* Aufgabe: Setzen Sie den Textauszug über den Entitätsbegriff in der Steuerung im Anschluss an seinen letzten Satz fort.

* Textauszug:
☆ ☆ ☆ ☆
Der Begriff der Entität wird in der Informatik vielfältig genutzt. In der Regel wird er verwendet, um selbständige Operanden, an denen bestimmte Operationen ausgeführt werden können, zu beschreiben. Die Beziehungen zwischen Entitäten reichen von relativ starren Verbindungen (z.B. in Datenbanken) über dynamische Verbindungen wie in der CAMARS-Technologie bis hin zur absoluten Unabhängigkeit und der Kommunikation über vordefinierte Einheiten (DEMONs) in heterarchischen Systemen (SINGH pp.4350-4353: Simulation Modelling Formalism: Heterarchical Systems). In letzteren werden Entitäten als Individuen definiert, die sich selbst genügen. Sie verfolgen ihre eigenen Ziele, besitzen eigene Informationen und können mit Unterstützung der DEMONs selbständig Beziehungen zu anderen Individuen aufbauen. Diese Definition der Entität scheint noch am ehesten zu verdeutlichen, worin ihr Wesen besteht. In ereignisorientierten Simulationsmodellen wird der Begriff der Entität dem Begriff der Ereignisses gegenübergestellt. Hier stellen Entitäten die Simulationsobjekte (temporär oder permanent) dar, auf die die Ereignisse einwirken (SINGH pp.4346-4348: Simulation Modelling Formalism, Event-Based).
Wir wollen den Entitätsbegriff so verwenden, wie er im Abschnitt 3.1. eingeführt wurde:
Entitäten sind ihrem Wesen nach Operanden. Durch die eindeutige Zuordnung von Zustandsgraphen zu ihnen repräsentieren sie gleichzeitig die an ihnen auszuführenden Steuerungsprozesse. Insofern können Entitäten auch als Prozesse aufgefaßt werden. Diese Dualität von Operand und Prozeß ist eine der wichtigsten Eigenschaften der Entitäten.
Durch die Gesamtheit der Entitäten wird das Modell der Basis in der Steuerung beschrieben. Dazu gehören neben den aktuellen Zuständen der Basiselemente auch deren gegenseitige Beziehungen, die durch die Basisanalyse gewonnen wurden. Auf der Grundlage dieses Modells kann der Steuerungsprozeß den ihm zugeordneten Basisprozeß steuern.
Da Entitäten Operanden des Steuerungsprozesses sind, bewirkt dessen Ausführung Zustandsänderungen der Entitäten. Andererseits entsprechen den Entitäten bestimmte Elemente der Basis, so daß jede Zustandsänderung einer Entität eine Zustandsänderung in der Basis widerspiegeln muß.
☆ ☆ ☆ ☆
* Daten:
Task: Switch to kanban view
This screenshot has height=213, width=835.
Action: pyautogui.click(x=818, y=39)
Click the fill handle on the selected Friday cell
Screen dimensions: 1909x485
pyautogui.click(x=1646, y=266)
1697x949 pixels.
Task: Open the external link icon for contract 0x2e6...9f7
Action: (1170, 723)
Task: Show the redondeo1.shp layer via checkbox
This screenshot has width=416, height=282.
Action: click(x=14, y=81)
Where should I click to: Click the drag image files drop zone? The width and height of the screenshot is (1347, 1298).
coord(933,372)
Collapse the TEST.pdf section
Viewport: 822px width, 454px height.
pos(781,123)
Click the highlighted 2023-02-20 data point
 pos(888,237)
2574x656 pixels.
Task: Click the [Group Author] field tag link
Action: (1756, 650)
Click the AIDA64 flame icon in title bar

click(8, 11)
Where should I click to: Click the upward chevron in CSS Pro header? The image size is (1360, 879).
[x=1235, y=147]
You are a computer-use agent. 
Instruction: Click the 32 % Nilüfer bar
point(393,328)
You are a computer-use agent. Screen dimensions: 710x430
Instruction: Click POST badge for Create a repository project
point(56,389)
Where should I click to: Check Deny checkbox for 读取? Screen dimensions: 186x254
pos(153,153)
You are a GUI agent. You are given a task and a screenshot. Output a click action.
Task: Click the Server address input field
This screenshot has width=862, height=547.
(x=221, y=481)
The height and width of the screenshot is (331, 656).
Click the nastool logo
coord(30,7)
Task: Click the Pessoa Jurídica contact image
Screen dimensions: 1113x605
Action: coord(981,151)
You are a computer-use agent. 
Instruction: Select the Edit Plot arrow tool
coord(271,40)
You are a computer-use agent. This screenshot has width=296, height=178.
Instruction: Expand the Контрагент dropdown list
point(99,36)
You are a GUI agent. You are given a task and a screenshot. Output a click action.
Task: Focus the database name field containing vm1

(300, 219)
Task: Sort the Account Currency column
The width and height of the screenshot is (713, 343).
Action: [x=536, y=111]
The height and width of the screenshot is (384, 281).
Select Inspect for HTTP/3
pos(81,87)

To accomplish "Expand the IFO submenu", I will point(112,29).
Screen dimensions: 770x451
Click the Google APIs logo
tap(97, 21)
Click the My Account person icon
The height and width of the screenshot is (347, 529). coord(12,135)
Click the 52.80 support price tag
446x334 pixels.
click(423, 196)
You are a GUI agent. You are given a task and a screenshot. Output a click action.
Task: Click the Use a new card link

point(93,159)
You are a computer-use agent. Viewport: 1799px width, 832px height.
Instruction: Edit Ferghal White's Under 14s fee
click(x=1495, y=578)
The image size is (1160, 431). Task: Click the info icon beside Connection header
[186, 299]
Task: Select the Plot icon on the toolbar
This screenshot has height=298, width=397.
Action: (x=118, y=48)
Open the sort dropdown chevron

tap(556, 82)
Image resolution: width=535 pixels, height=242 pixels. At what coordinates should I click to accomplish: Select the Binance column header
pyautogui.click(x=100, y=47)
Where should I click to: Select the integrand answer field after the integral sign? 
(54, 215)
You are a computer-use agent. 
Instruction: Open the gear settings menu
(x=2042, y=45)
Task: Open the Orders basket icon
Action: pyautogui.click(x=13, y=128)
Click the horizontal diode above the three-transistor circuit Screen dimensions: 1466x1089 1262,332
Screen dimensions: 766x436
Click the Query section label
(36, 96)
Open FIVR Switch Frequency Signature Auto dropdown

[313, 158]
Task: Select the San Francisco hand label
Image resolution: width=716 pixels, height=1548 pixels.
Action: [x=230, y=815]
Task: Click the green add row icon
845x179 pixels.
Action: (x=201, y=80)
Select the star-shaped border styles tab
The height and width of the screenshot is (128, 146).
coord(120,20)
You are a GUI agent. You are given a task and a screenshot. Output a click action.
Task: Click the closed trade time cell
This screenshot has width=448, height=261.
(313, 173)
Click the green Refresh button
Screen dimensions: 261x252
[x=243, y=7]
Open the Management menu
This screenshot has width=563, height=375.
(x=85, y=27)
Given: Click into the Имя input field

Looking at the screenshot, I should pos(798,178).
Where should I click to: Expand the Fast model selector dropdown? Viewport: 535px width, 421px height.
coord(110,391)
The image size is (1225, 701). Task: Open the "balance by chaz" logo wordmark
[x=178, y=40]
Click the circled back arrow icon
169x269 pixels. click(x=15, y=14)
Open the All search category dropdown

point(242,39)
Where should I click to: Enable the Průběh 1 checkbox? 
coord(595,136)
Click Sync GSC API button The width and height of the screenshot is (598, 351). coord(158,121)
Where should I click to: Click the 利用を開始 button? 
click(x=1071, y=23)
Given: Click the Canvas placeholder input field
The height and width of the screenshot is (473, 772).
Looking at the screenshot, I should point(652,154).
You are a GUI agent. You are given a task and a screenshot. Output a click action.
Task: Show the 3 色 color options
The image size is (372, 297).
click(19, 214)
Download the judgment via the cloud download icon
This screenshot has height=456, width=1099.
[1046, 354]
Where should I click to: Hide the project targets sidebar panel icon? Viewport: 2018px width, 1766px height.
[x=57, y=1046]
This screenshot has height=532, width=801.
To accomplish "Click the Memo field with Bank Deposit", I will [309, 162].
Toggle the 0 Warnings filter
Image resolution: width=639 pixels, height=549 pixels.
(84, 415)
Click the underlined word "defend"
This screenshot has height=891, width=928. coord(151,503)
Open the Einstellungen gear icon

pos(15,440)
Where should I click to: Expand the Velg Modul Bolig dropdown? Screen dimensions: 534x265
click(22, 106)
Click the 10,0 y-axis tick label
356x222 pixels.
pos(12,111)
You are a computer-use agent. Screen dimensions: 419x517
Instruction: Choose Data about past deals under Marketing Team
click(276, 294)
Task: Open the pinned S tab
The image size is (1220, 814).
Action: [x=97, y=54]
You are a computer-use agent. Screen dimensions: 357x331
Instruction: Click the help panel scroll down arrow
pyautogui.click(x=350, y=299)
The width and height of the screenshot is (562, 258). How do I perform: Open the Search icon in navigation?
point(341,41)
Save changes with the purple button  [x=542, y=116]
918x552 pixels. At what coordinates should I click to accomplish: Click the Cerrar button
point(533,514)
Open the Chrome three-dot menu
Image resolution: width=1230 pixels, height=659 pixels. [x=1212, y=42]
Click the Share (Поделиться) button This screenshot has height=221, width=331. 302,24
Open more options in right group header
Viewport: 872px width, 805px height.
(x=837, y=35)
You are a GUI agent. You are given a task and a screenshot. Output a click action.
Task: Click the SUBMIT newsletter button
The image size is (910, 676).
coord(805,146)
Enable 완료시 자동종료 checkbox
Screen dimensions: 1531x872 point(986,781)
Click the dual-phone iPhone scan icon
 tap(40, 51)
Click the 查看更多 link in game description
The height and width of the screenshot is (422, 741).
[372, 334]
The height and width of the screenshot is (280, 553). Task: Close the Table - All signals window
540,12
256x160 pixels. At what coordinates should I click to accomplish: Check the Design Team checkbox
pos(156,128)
☆ ☆ ☆ ☆
* Ergebnis:
Zwischen den Elementen der Basis bestehen gewisse Beziehungen (s. Basisanalyse). Diese widerspiegeln sich in Wechselwirkungen zwischen Entitäten derart, daß Transitionen einer Entität Transitionen bei einer anderen Entität auslösen können. Diese Wechselwirkungen stellen Nachrichten dar. Wir können damit neben den Zustandsgraphen eine Struktur auf Entitäten angeben. Diese ist ihrem Wesen nach eine operandenbewertete Prozeßstruktur, in der die Operanden Nachrichten sind. Diese Entitätsstrukturen sind teilweise aus dem Ergebnis der Basisanalyse ableitbar. Sie müssen aber auch die Aufgaben der Steuerung berücksichtigen.
Der Unterschied zu den Steuerungsprozeßstrukturen, die durch horizontale Dekomposition des Steuerungsprozesses gewonnen werden können (ENGELIEN/STAHN 1984), besteht darin, daß in Entitätsstrukturen keine Entitäten als Kantenbewertung vorkommen. Im Gegenteil, die Entitäten stellen sowohl in ihrer Eigenschaft als Operand als auch als Prozeß der Steuerung die Trägermenge dieser Struktur dar. Die Prozesse, die durch horizontale Dekomposition eines Steuerungsprozesses entstehen, können den Entitäten eindeutig zugeordnet werden.
Ähnliche Strukturen finden wir auch in Modellen der objektorientierten Programmierung wieder. Hier werden die Entitäten als Objekte bezeichnet, die über diesen ausführbaren Operationen werden definiert und es wird eine Schnittstelle der Objekte zu ihrer Umgebung festgelegt. Die Kommunikation mit anderen Objekten vollzieht sich über diese Schnittstelle, die Funktionsaufrufe oder Nachrichtensendungen enthalten kann (vgl. KÜHLE). Diese Strukturen sind ihrem Wesen nach Operandenstrukturen. Da in der objektorientierten Programmierung der Zustandsbegriff nicht oder kaum verwendet wird, können diese Strukturen auf Objekten nicht wie Prozeßstrukturen entworfen und hantiert werden. Dazu wäre es notwendig, den Objekten explizit Zustände und Zustandsgraphen zuzuordnen.
Das Actor-Modell (MATTERN) des MIT arbeitet ebenfalls mit derartigen Strukturen (Bekanntschaft der Actoren; Acquaintance). Hier werden aber Asymmetrie und Nichttransitivität gefordert, die für unsere Entitätsstrukturen nicht notwendig sind. Weder in der objektorientierten Programmierung noch im Actor-Modell finden wir eine Trennung von Basis und Steuerung, so daß beide Modelle, auf den Entwurf von Steuerungen angewandt, erst in der Phase des Implementationsentwurfs zum Tragen kommen könnten. Wir können von einer bestimmten Stelle des Software-Entwurfs an die Mittel und Methoden dieser Modelle für unsere Ziele verwenden (WUNSCH 1989). Dabei dürfen wir aber nicht die bisher erkannten Mittel und Methoden der Implementationsvorbereitung aus den Augen verlieren.
Ein Steuerungsprozeß kann also hinreichend durch seine Entitätsstruktur und die Zustandsgraphen seiner Entitäten beschrieben werden.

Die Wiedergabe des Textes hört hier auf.